## WHAT THE EXERCISE ASKS
Among the records that follow, count the lines where "table" appears, and state the count by itself.

## SUPPLIED DATA
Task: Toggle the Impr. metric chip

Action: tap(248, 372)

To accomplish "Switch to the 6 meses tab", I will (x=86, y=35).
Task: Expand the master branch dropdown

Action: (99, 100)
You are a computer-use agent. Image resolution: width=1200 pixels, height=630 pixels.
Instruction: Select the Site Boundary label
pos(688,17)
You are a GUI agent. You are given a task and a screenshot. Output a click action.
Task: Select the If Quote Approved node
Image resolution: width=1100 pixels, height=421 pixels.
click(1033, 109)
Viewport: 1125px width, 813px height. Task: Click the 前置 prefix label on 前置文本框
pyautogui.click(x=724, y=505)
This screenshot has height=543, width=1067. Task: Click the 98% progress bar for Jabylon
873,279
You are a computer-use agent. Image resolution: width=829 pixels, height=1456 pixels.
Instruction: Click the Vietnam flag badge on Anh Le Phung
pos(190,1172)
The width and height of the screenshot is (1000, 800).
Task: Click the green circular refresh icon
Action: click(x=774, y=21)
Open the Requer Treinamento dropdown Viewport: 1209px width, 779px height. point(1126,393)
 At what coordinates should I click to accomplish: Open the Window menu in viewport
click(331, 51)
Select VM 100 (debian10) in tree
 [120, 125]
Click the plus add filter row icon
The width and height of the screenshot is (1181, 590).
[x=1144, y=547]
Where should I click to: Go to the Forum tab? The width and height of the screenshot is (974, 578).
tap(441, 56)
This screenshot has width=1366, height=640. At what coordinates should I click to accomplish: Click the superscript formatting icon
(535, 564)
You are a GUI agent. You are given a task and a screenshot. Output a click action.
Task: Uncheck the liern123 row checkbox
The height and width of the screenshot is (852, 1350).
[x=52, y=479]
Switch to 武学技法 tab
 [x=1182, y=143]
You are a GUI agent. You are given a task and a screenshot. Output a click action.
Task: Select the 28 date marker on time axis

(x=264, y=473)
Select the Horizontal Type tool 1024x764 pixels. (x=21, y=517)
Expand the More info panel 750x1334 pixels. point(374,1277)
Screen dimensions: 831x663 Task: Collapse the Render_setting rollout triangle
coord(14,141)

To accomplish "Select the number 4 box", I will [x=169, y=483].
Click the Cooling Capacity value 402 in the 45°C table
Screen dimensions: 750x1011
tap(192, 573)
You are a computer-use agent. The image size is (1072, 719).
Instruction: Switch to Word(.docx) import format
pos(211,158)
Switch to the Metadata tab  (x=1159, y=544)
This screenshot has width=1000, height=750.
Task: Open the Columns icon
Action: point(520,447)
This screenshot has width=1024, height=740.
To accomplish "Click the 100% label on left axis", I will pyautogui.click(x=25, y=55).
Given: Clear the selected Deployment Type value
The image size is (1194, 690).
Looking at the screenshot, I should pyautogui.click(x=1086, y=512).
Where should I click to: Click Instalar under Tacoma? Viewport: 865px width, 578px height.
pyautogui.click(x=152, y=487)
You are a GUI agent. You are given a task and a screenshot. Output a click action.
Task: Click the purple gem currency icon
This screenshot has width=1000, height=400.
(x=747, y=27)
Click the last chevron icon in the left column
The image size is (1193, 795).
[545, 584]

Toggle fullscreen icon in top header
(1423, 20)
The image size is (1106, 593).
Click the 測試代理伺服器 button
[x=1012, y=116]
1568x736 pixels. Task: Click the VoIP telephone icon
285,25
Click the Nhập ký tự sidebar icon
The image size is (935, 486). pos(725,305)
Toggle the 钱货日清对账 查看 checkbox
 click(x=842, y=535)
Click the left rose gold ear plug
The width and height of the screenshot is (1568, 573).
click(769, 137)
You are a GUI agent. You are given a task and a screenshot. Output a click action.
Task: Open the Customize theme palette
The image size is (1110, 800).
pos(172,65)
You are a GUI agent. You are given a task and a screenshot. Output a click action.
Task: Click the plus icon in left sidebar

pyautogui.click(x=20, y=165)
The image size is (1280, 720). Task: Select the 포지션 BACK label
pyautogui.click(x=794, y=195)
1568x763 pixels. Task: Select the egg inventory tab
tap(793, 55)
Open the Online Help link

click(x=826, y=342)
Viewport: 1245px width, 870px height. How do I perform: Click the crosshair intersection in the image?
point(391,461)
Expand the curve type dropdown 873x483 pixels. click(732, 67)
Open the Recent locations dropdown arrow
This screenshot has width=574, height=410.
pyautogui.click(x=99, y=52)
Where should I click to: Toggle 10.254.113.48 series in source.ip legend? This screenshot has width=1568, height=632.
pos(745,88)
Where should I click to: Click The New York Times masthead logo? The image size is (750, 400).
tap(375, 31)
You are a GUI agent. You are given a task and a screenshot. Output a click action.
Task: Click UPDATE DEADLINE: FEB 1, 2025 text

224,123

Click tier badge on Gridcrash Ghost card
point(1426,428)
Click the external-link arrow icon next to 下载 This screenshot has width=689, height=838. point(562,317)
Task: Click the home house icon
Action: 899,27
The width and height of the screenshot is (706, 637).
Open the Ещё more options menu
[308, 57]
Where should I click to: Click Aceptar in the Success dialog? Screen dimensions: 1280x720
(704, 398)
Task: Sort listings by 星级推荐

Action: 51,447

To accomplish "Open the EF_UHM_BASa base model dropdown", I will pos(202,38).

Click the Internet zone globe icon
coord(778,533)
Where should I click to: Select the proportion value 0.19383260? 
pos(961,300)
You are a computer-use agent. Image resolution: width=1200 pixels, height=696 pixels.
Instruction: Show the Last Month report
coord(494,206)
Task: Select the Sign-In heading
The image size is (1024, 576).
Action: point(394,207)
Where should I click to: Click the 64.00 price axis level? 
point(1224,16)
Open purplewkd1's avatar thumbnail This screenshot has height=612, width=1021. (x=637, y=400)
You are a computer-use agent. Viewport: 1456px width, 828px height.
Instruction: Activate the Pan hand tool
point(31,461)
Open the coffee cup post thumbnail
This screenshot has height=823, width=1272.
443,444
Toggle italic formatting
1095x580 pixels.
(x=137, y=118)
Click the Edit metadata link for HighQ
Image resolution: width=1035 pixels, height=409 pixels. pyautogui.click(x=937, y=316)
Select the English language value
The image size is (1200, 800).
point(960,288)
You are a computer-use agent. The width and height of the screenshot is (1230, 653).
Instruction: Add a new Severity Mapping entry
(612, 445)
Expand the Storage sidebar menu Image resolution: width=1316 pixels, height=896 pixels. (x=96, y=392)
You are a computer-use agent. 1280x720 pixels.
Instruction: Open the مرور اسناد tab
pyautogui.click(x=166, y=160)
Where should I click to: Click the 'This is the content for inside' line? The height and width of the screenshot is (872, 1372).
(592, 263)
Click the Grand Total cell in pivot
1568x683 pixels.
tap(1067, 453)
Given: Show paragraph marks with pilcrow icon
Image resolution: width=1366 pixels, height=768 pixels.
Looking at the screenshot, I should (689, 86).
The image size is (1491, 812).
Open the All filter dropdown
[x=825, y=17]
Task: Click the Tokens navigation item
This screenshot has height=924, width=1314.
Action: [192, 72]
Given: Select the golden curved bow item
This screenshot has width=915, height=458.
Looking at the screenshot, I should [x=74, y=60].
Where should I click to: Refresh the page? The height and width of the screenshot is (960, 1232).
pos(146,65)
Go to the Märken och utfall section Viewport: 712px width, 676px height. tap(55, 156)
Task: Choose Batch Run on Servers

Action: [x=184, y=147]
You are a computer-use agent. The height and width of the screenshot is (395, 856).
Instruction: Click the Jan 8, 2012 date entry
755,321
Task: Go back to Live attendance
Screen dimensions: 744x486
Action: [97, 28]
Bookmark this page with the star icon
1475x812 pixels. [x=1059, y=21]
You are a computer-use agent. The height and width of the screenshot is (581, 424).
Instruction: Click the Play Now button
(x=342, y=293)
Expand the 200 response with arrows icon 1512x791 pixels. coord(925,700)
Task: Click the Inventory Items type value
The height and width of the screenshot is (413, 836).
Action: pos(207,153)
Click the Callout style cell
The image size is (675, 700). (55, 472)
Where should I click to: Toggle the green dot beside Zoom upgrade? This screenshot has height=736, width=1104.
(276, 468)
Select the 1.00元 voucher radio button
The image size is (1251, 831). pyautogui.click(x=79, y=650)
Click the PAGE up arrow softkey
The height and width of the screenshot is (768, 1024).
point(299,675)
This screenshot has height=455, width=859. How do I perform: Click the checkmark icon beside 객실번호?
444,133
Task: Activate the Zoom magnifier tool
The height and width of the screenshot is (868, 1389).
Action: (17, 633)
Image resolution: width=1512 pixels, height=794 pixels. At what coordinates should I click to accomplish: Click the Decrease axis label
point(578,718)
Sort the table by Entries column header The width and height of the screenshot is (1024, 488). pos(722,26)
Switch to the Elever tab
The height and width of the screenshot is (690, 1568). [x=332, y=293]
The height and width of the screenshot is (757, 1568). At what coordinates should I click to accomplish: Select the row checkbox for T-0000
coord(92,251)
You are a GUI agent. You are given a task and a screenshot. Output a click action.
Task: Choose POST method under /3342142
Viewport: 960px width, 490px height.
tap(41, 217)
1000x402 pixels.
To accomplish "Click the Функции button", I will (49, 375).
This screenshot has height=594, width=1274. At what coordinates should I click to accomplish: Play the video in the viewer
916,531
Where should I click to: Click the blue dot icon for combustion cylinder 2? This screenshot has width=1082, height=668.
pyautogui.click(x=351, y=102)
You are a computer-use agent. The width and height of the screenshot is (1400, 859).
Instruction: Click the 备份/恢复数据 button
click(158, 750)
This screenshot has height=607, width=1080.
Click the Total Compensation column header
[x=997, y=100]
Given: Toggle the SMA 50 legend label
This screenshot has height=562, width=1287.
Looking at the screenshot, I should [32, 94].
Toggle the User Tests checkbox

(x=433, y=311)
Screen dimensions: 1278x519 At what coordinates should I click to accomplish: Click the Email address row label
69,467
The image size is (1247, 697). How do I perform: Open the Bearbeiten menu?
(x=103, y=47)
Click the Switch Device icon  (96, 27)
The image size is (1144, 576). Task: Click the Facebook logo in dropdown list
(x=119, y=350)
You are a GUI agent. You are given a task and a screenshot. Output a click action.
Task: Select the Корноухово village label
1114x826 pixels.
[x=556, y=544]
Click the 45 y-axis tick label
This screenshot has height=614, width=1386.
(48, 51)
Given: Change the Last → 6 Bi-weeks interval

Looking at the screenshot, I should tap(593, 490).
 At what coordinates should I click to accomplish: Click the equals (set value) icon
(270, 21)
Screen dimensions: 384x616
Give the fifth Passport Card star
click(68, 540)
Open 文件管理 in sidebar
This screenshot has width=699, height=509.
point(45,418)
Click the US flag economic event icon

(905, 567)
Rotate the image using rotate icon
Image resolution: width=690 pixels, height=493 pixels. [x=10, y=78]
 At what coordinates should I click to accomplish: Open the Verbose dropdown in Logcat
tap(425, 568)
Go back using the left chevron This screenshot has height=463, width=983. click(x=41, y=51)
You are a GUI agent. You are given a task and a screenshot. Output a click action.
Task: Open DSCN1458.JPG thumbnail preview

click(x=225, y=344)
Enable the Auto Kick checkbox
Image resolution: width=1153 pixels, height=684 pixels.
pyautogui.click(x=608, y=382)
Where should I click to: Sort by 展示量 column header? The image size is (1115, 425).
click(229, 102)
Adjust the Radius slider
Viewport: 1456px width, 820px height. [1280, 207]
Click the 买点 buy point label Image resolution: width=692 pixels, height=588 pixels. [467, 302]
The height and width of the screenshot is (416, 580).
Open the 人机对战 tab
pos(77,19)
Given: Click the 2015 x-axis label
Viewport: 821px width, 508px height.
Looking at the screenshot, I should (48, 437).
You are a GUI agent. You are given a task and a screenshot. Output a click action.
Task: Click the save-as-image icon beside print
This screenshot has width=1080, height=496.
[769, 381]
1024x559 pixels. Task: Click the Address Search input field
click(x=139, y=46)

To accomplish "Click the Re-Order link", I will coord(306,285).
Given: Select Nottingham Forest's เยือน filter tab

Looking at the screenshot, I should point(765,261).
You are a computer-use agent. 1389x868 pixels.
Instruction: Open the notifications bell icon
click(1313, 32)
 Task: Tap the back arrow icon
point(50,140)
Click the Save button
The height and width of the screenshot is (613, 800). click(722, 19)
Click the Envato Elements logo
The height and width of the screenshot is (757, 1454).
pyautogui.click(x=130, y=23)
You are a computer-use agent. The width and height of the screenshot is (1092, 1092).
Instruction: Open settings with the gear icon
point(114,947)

## EXERCISE RESPONSE
2